▶ **Required work**
Beneath this task are the entries; from the line with "This screenshot has height=358, width=510." through the last one, transcribe every line exactly and nothing else, skipping pictures.

▶ **Data**
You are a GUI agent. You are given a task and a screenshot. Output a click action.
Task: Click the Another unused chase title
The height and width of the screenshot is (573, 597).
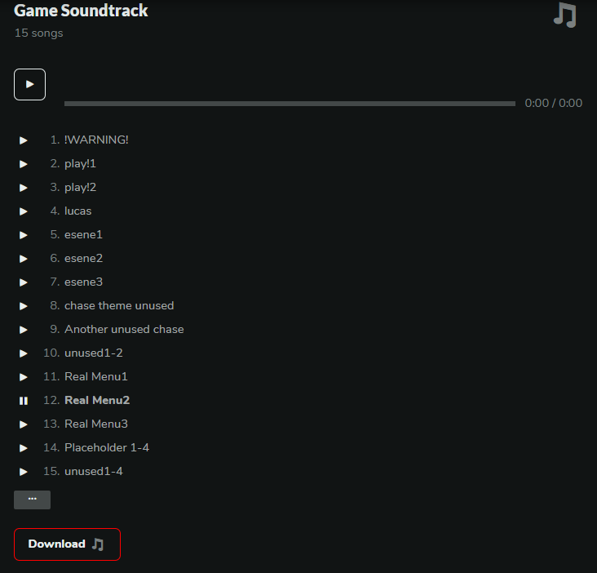coord(124,330)
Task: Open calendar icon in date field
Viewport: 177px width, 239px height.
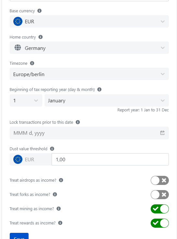Action: [x=162, y=133]
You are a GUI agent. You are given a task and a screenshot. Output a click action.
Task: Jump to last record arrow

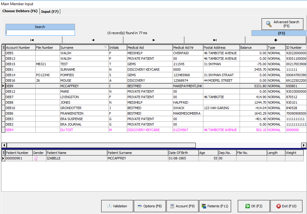click(x=215, y=40)
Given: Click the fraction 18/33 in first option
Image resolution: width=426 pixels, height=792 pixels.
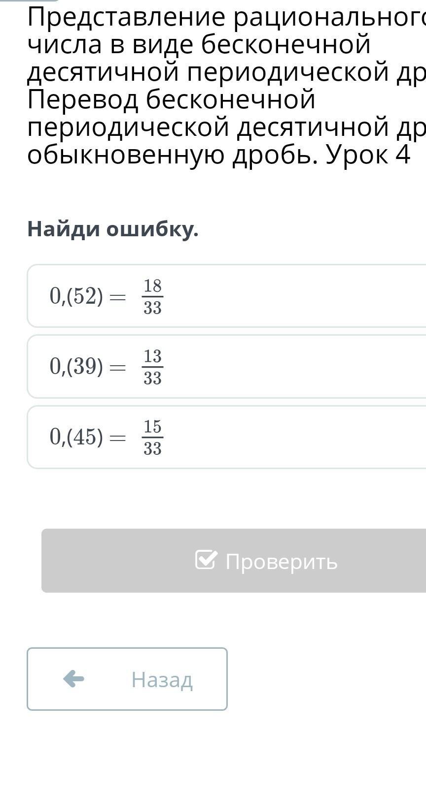Looking at the screenshot, I should 152,296.
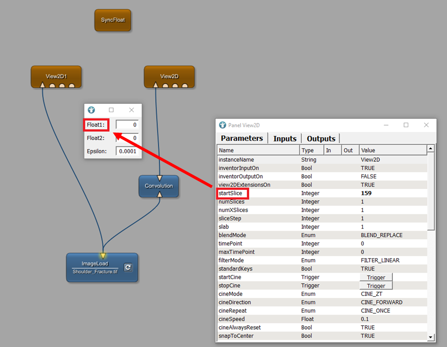Click the SyncFloat panel window icon
This screenshot has width=447, height=347.
(x=91, y=110)
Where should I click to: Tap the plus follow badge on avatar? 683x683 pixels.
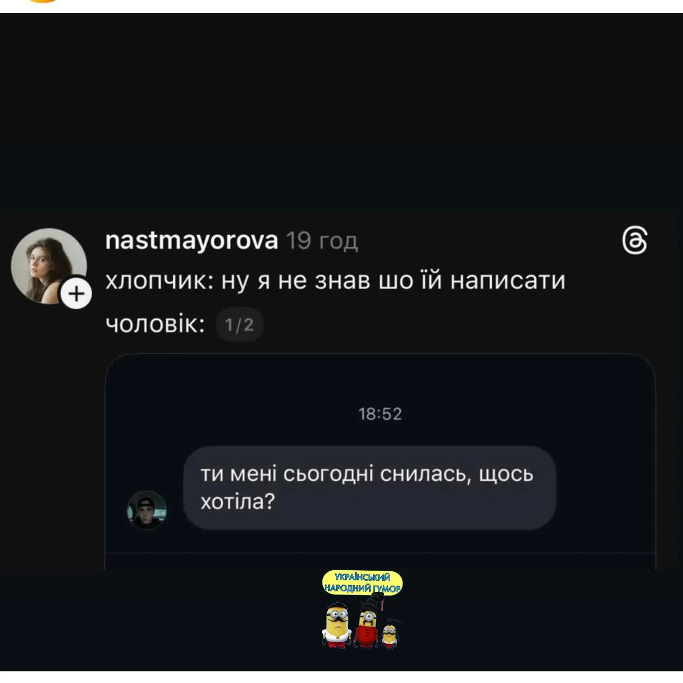click(x=77, y=293)
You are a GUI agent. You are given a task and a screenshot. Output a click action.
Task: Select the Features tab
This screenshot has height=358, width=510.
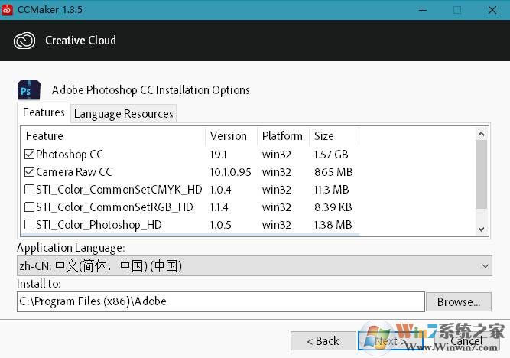click(44, 112)
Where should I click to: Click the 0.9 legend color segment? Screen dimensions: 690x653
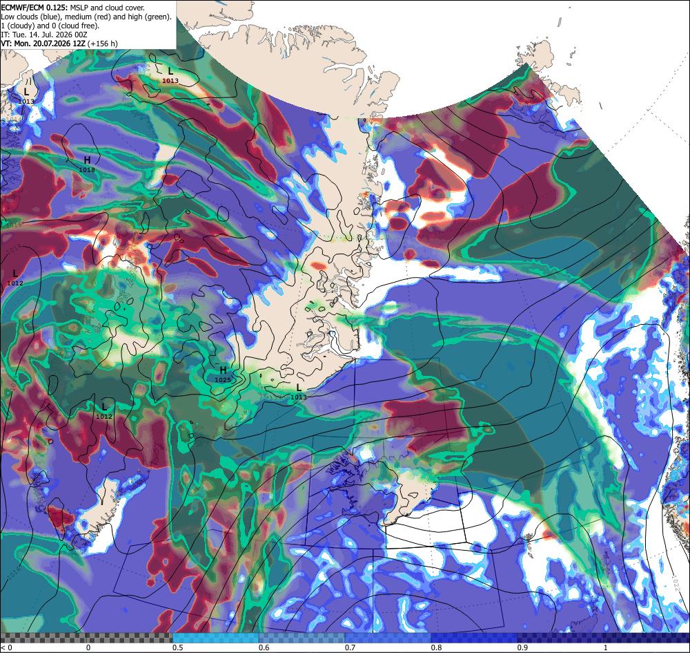click(559, 638)
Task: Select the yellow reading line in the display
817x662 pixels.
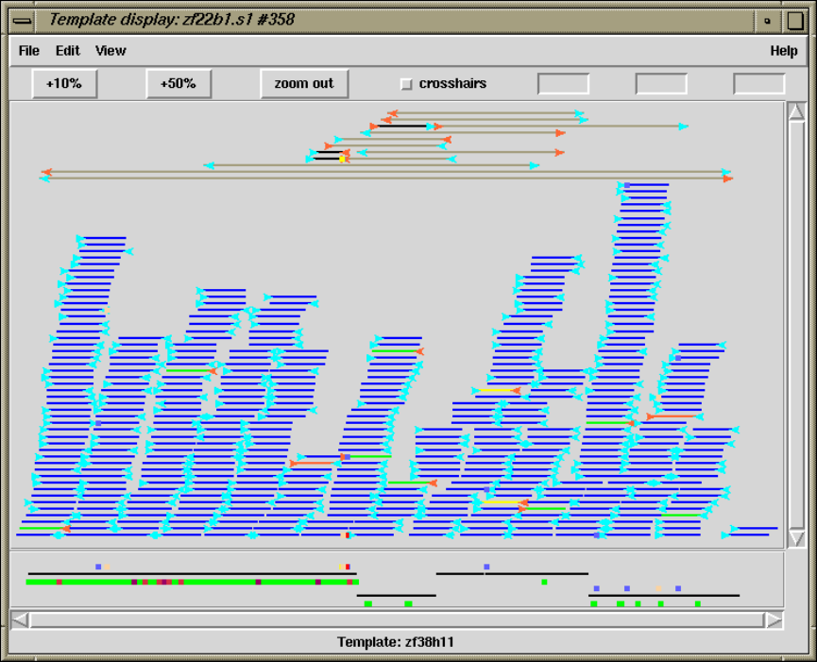Action: click(x=498, y=390)
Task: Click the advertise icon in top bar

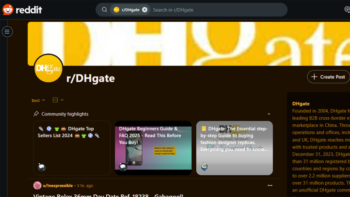Action: click(x=347, y=10)
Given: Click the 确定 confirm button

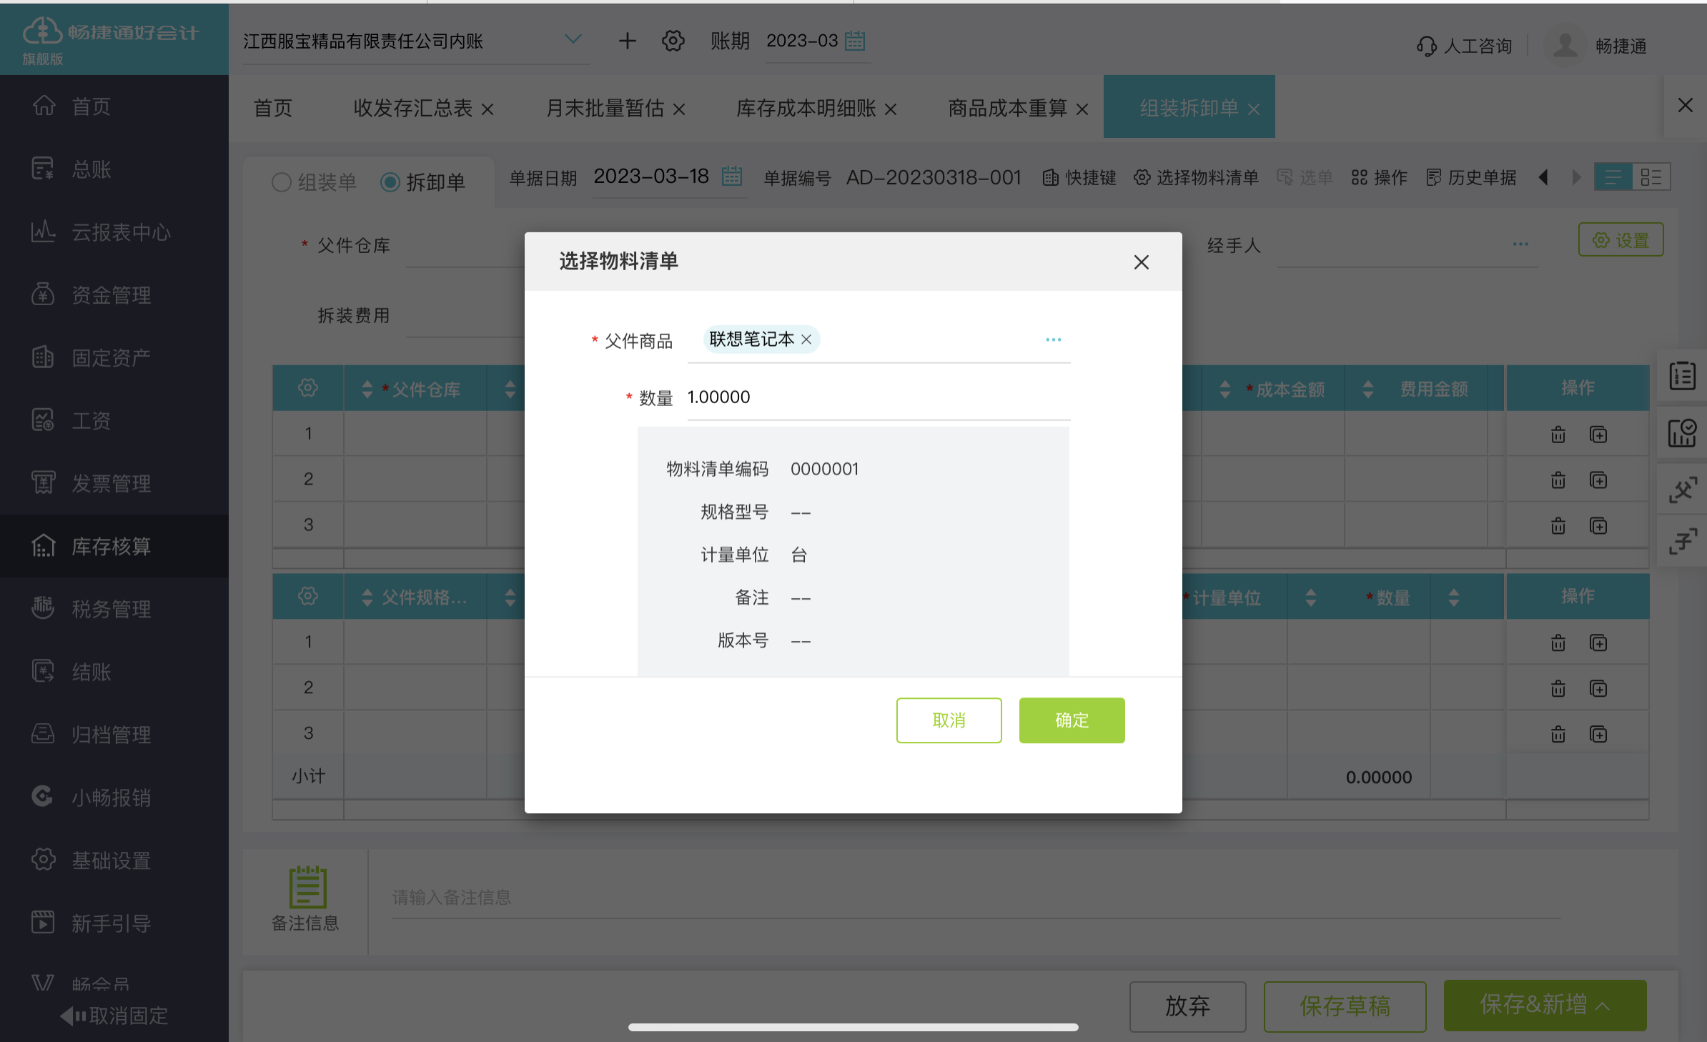Looking at the screenshot, I should (x=1071, y=720).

▶ **Response box**
This screenshot has height=358, width=510.
click(44, 112)
Where should I click to: Click the 0.9 legend color segment? Screen dimensions: 690x653
click(559, 638)
Task: Select the yellow reading line in the display
817x662 pixels.
Action: click(x=498, y=390)
Task: Click the advertise icon in top bar

Action: click(x=347, y=10)
Given: Click the 确定 confirm button

Looking at the screenshot, I should (x=1071, y=720).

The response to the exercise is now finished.